COMPOSITION DE LA COUR LORS DU DELIBERE :

Le magistrat chargé du rapport en a rendu compte à la Cour composée de Mme Agnès FALLENOT, Présidente de chambre, Présidente, M. Vincent ADRIAN et Mme Myriam SEGOND, Conseillers, qui en ont délibéré conformément à la Loi.

PRONONCE DE L'ARRET :

Le 04 juin 2024, l'arrêt a été prononcé par sa mise à disposition au greffe et la minute a été signée par Mme Agnès FALLENOT, Présidente de chambre et Mme Vitalienne BALOCCO, greffière.

*

* *

DECISION :

Par acte notarié du 10 mars 2015, Mme [T] [X] a acquis auprès de M. [K] [M] une maison individuelle à usage d'habitation avec garage et jardin, située à [Localité 5] (80), [Adresse 1], au prix de 104 000 euros.

Exposant avoir découvert lors de son emménagement un dysfonctionnement de la cheminée ainsi qu'un affaissement du plafond de la véranda, Mme [X] a fait dresser le 29 novembre 2016 un procès-verbal de constat par un huissier de justice, puis a sollicité de M. [M] une prise en charge financière des réparations selon elle nécessaires, sans succès.

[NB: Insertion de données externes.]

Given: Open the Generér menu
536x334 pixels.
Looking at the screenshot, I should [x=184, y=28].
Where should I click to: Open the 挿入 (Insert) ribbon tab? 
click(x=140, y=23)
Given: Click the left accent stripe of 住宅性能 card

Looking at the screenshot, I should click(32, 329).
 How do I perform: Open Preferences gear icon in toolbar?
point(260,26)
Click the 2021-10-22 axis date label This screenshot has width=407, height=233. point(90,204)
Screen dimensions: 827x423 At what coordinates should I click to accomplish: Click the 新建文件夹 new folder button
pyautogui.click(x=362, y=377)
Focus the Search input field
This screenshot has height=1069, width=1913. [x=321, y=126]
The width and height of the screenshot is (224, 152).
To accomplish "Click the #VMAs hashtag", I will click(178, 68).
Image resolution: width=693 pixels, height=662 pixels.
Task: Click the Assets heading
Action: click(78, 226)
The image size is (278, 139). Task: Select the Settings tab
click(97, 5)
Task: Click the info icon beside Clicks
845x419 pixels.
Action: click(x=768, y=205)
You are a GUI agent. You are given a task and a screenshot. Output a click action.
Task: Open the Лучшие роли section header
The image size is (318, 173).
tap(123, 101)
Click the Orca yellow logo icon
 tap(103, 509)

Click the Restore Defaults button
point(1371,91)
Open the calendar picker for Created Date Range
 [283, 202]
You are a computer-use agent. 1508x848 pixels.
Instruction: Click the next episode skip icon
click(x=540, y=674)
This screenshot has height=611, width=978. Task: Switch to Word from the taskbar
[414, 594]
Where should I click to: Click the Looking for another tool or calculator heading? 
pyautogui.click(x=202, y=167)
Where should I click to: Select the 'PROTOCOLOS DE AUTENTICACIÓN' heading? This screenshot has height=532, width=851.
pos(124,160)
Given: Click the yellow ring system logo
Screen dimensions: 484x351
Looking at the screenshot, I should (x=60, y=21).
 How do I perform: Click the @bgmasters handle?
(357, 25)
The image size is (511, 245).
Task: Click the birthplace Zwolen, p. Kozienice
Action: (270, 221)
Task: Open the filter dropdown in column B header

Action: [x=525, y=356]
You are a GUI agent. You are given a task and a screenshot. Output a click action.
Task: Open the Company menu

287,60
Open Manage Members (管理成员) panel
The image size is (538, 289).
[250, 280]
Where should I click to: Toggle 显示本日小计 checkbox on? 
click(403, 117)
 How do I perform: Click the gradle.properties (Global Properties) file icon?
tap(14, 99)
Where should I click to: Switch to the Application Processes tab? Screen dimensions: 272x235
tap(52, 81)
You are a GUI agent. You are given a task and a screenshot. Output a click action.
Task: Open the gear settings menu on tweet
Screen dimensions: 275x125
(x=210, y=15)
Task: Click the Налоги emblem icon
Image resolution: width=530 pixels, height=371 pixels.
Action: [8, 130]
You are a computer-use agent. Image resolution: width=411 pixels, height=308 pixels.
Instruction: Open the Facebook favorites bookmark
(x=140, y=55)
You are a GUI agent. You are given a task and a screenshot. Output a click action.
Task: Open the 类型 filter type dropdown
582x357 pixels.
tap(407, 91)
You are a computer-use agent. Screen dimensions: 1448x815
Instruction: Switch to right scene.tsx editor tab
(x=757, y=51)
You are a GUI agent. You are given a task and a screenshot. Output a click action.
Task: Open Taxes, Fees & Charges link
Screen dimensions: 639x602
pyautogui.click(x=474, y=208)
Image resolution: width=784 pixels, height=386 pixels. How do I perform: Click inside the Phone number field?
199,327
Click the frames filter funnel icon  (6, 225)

Elle l'a en conséquence, par acte du 30 mars 2017, fait assigner, ainsi que la société Agence concept immo, exerçant sous le nom commercial 'Ulyss-Immo', par l'entremise de laquelle le compromis de vente avait été signé, ainsi que Mme [B] [U], notaire à [Localité 6], ayant rédigé l'acte notarié de vente, devant le juge des référés du tribunal de grande instance d'Amiens aux fins d'organisation d'une mesure d'expertise judiciaire.

M. [M] a mis en cause M. et Mme [L] [G], anciens propriétaires de l'immeuble.

Par ordonnance du 12 juillet 2017, le juge des référés a ordonné une mesure d'expertise judiciaire confiée à M. [D] [Y], lequel a déposé son rapport définitif le 26 septembre 2018.

Par exploits d'huissier des 4 et 9 septembre 2020, Mme [X] a fait assigner M. [M] et la société Agence concept immo devant le tribunal judiciaire d'Amiens en indemnisation de ses préjudices.

Aux termes de ses dernières conclusions, elle a demandé au premier juge, au visa des articles 1641 et 1241 du code civil, de :

- la déclarer recevable et bien fondée en ses demandes ;

- y faisant droit, constater l'existence d'un vice caché s'agissant du fonctionnement de la cheminée dont M. [M] est responsable ;

- le condamner à lui payer, à titre de dommages et intérêts, les sommes suivantes :

' la somme de 588 euros correspondant au coût de l'examen du conduit de cheminée réalisé par la société JDC intervention, en sa qualité de sapiteur ;

' la somme de 2 565,42 euros correspondant au coût des travaux de remise en état du conduit de cheminée ;

' la somme de 2 000 euros en réparation de son préjudice économique et moral ;

- constater les manquements de la société Agence concept immo à son obligation de conseil et d'information à son égard, relativement à l'état de la véranda ;

- la condamner à lui payer, à titre de dommages et intérêts, les sommes suivantes :

' la somme de 23 703,90 euros correspondant au coût des travaux de réfection de la véranda ;

' la somme de 5 000 euros en réparation de son préjudice de jouissance ;

' la somme de 2 000 euros en réparation de son préjudice moral ;

- condamner solidairement M. [M] et la société Agence concept immo à lui payer la somme de 5 000 euros en application des dispositions de l'article 700 du code de procédure civile ;

' condamner la société Agence concept immo aux dépens, en ce compris ceux de la procédure de référé ainsi que les frais d'expertise judiciaire.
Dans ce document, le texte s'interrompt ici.